======== Tekstfragment ========

Vanaf juni komen de heideblauwtjes tevoorschijn. De dichtheid is doorgaans hoog, zo´n 50 tot 90 individuen per hectare. De vlinders voeden zich het meest met nectar van gewone dophei, struikhei en muizenoor. De mannetjes verschijnen ongeveer een week eerder dan vrouwtjes. Ze zoeken naar vrouwtjes door middel van patrouillevluchten of vertonen territoriaal gedrag, maar vormen geen vast afgebakend territorium. Andere mannetjes, vlinders en soms zelfs hommels worden achtervolgd en verjaagd. Wanneer het mannetje een vrouwtje vindt wordt er gebaltst, ongeacht of het vrouwtje aan het paren is, al meerdere mannetjes om zich heen heeft of al bevrucht is.
Het mannetje klappert eerst snel met de vleugels en komt vervolgens dichtbij het vrouwtje. Zijn er al mannetjes aanwezig, dan komt het vaak tot schermutselingen waarbij de mannetjes om beurten opvliegen en weer dicht bij het vrouwtje landen, totdat één mannetje gaat paren. Een bevrucht vrouwtje paart niet opnieuw. Ze weert opdringerige mannetjes door het achterlijf af te wenden, met de voorpoten op de kop van het mannetje te trommelen of een wit gedeelte van het achterlijf te laten zien. Vertrekt het mannetje niet, dan verstopt ze zich in de vegetatie. Vaak komen heideblauwtjes ´s avonds bijeen, bijvoorbeeld in een pol pijpenstrootje en vormen daar een slaapgezelschap.
Vooral struikhei. Soms dophei of vlinderbloemigen zoals rolklaver en heidebrem.
Zowel droge als natte heidevelden. Vaak op de overgang van droge naar natte heide. De heide is doorgaans vrij open tot zeer open en structuurrijk met hier en daar kale grond.
De waardmieren leven in delen van heidevelden die voor circa de helft bedekt zijn met dophei en verder met pijpenstrootje, struikhei en kale grond en hier treft het vrouwtje de meest geschikte waardplanten aan. De aantallen van de heideblauwtjes kunnen toenemen wanneer een heideveld kleinschalig wordt geplagd. Enkele jaren na het plaggen, als er veel kleine heideplantjes opkomen, kan de soort tijdelijk uiterst talrijk voorkomen, in dichtheden tot enkele tientallen vlinders per m2.
Het heideblauwtje is een schaarse standvlinder die lokaal voorkomt op de hogere zandgronden in Noordoost-, Midden- en Zuid-Nederland; in de duinstreek vliegt het heideblauwtje vrijwel alleen nog op de Waddeneilanden Texel en Terschelling.
Het heideblauwtje is een honkvaste vlinder. Honderd meter open grasland is soms al een onoverbrugbare afstand; de meeste verplaatsingen zijn kleiner dan twintig meter. Vlinders ook wel buiten een populatie gezien. Dit is dan vaak op niet meer dan 500 tot 600 meter afstand.

======== Gegeven informatie ========

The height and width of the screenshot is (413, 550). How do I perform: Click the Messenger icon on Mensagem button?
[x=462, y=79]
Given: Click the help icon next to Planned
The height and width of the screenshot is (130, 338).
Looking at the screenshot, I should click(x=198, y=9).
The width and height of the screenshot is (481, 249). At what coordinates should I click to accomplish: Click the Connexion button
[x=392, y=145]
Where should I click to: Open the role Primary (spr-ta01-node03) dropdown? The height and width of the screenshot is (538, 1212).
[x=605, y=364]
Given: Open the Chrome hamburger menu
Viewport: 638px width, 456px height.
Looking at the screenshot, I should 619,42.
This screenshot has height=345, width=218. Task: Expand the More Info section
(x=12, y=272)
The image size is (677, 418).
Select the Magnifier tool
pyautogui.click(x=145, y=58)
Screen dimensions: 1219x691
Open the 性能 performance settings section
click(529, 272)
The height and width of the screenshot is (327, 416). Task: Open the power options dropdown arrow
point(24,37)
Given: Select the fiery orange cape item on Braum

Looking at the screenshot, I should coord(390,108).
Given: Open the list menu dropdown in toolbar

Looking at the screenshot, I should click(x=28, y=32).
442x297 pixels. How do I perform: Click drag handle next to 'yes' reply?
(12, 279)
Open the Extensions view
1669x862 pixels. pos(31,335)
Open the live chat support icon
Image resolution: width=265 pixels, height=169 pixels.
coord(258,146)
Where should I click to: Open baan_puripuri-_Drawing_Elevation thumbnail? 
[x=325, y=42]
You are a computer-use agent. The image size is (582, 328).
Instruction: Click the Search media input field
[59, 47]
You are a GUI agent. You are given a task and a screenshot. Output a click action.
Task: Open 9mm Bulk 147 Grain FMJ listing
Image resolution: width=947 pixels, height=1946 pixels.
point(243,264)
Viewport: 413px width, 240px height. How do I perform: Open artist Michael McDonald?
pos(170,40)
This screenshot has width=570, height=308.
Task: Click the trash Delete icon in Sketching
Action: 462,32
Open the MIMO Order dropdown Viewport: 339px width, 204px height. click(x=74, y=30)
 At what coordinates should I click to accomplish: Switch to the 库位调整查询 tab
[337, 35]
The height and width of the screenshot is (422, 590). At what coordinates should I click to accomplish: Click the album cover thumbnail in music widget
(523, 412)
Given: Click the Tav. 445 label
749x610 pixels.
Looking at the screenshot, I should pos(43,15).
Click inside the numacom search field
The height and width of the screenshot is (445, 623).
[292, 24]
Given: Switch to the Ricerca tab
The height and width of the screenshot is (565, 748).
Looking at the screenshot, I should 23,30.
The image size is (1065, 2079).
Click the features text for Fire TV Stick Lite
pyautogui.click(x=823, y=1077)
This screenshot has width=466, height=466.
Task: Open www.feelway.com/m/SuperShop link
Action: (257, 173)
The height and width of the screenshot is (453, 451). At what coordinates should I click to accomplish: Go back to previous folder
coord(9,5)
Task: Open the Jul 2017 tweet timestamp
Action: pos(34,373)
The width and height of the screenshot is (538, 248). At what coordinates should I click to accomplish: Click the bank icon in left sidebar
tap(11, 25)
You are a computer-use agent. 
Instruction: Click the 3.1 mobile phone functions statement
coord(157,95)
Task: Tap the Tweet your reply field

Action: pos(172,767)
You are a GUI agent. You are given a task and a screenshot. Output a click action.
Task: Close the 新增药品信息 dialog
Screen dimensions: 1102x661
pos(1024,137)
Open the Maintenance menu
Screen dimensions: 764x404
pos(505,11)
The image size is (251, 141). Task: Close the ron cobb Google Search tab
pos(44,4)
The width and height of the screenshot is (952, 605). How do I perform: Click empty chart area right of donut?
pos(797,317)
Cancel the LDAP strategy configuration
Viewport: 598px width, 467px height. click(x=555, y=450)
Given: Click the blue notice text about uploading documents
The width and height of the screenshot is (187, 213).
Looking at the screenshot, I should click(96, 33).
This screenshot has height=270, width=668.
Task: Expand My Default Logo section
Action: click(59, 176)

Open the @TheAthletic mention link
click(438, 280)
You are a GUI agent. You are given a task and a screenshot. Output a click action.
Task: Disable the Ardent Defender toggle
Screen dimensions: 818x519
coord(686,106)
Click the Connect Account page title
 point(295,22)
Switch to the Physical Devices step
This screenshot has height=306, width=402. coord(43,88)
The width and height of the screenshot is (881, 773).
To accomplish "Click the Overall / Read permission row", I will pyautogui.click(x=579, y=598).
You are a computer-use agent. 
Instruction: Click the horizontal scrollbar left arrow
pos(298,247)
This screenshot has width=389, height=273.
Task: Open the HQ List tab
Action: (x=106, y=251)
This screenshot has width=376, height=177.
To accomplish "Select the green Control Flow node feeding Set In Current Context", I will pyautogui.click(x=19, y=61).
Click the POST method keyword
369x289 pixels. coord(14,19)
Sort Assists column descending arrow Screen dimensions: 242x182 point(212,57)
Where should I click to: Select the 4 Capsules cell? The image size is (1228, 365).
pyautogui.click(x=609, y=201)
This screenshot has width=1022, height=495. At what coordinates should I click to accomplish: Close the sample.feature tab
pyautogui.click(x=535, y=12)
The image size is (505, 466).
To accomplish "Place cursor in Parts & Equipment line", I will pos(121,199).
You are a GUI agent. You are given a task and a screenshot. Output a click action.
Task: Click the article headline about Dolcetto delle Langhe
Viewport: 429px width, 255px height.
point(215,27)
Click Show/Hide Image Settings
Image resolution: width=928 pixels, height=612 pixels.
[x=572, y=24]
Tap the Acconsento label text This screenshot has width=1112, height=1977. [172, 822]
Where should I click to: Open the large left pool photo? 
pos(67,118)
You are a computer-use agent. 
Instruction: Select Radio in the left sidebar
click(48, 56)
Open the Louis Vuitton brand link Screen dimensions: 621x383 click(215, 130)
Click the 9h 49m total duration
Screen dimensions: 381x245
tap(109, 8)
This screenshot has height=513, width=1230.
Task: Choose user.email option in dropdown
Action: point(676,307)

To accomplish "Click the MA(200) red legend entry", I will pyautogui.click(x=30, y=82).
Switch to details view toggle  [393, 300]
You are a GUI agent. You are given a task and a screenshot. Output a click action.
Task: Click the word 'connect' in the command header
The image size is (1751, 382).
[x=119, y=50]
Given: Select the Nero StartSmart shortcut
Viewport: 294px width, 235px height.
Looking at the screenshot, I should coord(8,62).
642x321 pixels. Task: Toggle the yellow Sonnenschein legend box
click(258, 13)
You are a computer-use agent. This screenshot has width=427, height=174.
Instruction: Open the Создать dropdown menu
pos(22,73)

========

▶ Doel
Kun je uit het tekstfragment over het heideblauwtje het stuk dat begint met "Vooral struikhei. Soms" en doorloopt tot en met "vlinders per m2." woord voor woord overschrijven? De items komen uit een andere bron dan het tekstfragment.

▶ Oplossing
Vooral struikhei. Soms dophei of vlinderbloemigen zoals rolklaver en heidebrem.
Zowel droge als natte heidevelden. Vaak op de overgang van droge naar natte heide. De heide is doorgaans vrij open tot zeer open en structuurrijk met hier en daar kale grond.
De waardmieren leven in delen van heidevelden die voor circa de helft bedekt zijn met dophei en verder met pijpenstrootje, struikhei en kale grond en hier treft het vrouwtje de meest geschikte waardplanten aan. De aantallen van de heideblauwtjes kunnen toenemen wanneer een heideveld kleinschalig wordt geplagd. Enkele jaren na het plaggen, als er veel kleine heideplantjes opkomen, kan de soort tijdelijk uiterst talrijk voorkomen, in dichtheden tot enkele tientallen vlinders per m2.